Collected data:
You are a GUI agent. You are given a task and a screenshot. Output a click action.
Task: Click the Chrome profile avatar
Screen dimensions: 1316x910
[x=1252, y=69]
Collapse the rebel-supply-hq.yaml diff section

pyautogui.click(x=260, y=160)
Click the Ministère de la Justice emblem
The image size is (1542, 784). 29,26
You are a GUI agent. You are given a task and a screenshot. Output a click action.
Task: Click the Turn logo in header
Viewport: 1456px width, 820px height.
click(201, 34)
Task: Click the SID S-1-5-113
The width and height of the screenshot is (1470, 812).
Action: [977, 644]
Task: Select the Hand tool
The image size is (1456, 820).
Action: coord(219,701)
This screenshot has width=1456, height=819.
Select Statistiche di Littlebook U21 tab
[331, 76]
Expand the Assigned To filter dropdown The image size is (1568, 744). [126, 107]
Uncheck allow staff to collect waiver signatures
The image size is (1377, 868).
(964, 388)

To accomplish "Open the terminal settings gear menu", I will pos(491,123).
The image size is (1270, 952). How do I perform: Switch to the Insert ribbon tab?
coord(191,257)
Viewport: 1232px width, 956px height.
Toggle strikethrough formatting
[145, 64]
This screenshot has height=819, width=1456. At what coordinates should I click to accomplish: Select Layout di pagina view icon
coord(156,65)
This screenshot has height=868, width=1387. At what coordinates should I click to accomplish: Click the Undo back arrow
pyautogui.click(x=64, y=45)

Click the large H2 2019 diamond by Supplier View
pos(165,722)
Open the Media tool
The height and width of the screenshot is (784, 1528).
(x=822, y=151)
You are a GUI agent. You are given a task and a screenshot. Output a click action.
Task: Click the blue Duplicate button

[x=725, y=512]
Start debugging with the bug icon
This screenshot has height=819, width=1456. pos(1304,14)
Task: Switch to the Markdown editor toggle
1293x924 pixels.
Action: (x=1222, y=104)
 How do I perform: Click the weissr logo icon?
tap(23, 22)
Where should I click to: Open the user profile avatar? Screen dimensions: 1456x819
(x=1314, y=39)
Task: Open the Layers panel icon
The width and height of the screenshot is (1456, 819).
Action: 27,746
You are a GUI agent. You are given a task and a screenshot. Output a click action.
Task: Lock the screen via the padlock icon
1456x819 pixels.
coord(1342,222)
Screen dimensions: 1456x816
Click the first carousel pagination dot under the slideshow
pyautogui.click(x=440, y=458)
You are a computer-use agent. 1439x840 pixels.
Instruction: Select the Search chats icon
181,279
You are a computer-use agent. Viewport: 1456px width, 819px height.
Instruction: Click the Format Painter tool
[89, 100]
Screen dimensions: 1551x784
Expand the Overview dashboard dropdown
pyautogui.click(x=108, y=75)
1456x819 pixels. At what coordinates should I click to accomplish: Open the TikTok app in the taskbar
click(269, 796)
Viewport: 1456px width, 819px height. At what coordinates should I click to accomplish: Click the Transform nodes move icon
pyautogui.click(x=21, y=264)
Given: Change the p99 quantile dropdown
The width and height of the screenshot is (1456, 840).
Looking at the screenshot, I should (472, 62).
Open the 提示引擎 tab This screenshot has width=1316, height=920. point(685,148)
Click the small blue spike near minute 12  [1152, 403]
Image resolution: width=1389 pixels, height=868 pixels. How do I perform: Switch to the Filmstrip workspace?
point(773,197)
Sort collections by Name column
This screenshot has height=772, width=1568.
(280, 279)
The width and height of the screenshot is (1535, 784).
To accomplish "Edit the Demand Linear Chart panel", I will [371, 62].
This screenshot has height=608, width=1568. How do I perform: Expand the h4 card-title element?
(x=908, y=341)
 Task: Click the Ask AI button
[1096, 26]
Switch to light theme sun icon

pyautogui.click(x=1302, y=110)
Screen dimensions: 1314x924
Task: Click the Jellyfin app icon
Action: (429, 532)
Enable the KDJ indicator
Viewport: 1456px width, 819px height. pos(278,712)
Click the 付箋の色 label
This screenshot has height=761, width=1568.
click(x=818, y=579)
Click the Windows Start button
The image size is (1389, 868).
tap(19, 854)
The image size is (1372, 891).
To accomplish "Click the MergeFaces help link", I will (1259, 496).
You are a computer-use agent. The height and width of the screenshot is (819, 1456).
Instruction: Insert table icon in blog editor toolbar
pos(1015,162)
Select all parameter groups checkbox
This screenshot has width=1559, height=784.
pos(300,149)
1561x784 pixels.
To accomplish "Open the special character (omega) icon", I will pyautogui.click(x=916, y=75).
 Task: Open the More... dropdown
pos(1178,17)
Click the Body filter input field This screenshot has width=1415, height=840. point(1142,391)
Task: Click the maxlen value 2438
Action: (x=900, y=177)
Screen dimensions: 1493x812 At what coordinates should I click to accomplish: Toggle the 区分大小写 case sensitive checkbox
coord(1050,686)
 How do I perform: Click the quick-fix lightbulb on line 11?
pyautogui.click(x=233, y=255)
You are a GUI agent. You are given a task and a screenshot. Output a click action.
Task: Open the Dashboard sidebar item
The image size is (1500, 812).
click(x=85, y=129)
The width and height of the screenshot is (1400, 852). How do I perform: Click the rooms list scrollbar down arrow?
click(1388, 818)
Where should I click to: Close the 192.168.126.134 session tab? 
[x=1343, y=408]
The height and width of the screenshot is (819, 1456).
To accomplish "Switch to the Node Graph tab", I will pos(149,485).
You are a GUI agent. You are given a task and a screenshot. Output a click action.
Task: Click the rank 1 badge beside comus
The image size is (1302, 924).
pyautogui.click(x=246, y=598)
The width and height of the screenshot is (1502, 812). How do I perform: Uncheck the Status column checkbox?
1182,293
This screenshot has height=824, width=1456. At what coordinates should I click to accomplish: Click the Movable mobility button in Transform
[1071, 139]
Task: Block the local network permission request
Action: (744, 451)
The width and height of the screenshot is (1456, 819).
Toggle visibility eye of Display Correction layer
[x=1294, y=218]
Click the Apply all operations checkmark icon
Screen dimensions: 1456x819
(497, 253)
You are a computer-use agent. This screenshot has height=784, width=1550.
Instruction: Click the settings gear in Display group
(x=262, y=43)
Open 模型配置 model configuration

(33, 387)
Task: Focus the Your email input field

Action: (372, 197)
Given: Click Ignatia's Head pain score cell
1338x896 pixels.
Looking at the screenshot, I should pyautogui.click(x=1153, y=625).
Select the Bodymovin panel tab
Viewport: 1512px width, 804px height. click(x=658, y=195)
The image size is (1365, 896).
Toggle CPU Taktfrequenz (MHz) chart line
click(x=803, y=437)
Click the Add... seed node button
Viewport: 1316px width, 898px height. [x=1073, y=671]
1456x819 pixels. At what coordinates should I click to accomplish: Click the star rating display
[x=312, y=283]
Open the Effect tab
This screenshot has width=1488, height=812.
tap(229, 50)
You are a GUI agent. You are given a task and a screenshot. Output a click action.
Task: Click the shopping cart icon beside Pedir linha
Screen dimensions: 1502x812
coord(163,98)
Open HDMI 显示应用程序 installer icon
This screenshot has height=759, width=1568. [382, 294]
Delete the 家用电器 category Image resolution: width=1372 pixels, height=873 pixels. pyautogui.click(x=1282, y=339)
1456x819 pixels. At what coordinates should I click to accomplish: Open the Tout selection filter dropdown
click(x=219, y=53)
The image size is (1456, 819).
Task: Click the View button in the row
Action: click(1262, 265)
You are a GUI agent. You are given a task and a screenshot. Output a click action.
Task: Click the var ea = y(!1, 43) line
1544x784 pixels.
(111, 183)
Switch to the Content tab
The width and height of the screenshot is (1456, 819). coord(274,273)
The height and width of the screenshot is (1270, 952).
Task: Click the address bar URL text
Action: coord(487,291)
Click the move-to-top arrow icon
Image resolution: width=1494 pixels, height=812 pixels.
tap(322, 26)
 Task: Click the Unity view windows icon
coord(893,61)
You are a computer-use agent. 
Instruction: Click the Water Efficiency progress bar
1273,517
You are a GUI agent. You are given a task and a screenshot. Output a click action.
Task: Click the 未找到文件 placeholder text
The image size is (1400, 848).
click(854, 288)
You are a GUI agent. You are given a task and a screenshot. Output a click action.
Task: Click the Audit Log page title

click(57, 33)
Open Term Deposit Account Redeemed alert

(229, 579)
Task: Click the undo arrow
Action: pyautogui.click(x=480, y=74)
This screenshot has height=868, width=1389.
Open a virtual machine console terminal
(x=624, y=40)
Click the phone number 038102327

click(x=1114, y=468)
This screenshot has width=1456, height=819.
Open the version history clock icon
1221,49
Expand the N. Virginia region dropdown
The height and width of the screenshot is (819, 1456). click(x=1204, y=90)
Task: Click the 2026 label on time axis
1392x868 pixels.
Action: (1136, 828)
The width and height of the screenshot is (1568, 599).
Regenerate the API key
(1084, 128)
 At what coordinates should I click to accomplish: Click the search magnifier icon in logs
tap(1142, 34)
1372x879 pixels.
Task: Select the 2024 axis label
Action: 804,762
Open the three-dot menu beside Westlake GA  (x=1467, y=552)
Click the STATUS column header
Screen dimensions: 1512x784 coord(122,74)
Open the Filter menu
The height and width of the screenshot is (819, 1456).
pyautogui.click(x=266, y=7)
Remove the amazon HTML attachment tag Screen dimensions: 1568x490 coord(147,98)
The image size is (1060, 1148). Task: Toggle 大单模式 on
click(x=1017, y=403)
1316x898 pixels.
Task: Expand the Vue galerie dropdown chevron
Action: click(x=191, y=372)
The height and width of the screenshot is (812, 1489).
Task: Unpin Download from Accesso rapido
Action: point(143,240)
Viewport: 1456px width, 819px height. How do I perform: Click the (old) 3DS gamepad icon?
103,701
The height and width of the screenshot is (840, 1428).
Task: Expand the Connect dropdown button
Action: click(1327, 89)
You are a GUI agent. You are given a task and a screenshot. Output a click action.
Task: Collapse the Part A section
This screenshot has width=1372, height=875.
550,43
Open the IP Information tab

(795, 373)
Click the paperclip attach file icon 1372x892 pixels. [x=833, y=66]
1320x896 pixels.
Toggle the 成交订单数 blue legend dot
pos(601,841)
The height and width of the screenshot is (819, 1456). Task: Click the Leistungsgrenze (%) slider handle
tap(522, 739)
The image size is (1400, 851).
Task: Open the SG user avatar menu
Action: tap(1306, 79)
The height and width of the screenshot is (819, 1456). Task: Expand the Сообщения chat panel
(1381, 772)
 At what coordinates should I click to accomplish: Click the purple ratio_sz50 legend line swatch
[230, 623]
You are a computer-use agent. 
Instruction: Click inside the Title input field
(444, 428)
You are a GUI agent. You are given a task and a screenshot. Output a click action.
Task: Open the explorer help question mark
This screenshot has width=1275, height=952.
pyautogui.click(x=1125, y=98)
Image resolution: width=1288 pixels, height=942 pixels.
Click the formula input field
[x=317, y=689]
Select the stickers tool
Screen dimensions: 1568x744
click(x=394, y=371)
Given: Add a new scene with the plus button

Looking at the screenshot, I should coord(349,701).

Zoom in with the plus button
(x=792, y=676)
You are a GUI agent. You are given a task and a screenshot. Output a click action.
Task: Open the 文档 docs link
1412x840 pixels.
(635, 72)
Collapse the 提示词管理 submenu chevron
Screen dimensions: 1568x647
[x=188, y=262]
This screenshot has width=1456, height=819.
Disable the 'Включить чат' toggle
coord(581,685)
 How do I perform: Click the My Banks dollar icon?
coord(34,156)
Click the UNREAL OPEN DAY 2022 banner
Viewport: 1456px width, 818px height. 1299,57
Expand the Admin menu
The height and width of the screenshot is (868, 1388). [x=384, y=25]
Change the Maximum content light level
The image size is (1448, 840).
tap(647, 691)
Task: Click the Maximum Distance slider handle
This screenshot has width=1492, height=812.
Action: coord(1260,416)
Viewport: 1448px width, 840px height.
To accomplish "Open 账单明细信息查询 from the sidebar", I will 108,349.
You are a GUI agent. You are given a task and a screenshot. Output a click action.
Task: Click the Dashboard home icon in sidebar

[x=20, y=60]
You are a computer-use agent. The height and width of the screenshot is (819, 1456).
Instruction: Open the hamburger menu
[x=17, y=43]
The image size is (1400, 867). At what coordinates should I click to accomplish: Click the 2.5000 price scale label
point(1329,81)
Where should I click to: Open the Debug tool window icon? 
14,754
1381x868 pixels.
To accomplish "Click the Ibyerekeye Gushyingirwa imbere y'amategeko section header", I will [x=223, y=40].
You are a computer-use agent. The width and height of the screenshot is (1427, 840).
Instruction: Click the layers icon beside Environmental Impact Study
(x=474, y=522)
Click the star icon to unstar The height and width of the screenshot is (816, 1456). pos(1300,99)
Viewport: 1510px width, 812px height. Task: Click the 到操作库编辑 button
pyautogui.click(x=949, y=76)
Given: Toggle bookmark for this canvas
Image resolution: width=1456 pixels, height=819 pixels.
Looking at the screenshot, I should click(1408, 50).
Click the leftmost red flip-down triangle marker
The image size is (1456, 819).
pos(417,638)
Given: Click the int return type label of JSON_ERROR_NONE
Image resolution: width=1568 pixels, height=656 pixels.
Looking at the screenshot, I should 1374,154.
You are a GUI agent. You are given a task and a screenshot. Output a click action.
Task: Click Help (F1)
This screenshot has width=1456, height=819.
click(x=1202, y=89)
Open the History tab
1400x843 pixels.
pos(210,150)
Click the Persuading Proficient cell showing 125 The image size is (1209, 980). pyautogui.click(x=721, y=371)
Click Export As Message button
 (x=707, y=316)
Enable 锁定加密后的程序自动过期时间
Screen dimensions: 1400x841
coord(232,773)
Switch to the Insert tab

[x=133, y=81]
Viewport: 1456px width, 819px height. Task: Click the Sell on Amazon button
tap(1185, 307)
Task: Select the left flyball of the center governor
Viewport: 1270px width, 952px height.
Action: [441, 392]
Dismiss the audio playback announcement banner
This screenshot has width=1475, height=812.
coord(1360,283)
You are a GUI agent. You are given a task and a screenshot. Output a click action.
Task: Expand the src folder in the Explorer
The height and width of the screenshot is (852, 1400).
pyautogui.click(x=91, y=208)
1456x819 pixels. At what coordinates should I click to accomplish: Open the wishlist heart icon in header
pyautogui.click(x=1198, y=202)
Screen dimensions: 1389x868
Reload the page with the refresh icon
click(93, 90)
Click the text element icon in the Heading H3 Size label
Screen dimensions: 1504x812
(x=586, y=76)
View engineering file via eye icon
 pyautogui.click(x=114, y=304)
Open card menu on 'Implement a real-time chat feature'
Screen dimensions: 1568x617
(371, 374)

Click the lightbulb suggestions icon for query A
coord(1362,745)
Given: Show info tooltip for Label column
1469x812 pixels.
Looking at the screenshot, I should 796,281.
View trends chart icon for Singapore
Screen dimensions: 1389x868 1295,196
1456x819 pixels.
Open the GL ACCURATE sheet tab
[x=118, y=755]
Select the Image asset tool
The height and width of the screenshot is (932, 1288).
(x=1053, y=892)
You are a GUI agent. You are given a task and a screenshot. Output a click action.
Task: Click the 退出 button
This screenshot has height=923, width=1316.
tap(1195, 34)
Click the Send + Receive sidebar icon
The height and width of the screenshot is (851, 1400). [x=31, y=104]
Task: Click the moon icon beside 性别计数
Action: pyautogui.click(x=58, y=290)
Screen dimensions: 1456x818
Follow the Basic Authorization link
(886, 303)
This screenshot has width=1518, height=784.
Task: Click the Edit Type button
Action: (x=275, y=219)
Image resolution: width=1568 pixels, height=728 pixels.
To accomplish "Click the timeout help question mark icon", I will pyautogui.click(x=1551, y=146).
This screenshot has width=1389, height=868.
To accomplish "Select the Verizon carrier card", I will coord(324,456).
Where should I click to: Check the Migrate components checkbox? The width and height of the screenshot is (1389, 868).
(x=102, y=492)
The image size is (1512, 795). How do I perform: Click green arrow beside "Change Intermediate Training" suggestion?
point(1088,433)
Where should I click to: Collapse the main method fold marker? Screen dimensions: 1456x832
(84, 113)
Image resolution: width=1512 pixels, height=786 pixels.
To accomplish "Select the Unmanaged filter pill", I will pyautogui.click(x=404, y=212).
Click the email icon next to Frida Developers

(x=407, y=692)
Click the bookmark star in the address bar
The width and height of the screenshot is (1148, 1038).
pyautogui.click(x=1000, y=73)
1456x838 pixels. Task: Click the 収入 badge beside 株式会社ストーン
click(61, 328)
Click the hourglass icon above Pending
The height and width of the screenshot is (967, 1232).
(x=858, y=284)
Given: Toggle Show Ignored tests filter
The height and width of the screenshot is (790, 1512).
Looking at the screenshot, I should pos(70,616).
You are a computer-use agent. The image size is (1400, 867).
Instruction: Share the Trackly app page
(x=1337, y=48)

What this task involves -
Go over the data above and copy every line that has the word "cell" in it.

Task response -
Given: Click Ignatia's Head pain score cell
Click the Persuading Proficient cell showing 125 The image size is (1209, 980). pyautogui.click(x=721, y=371)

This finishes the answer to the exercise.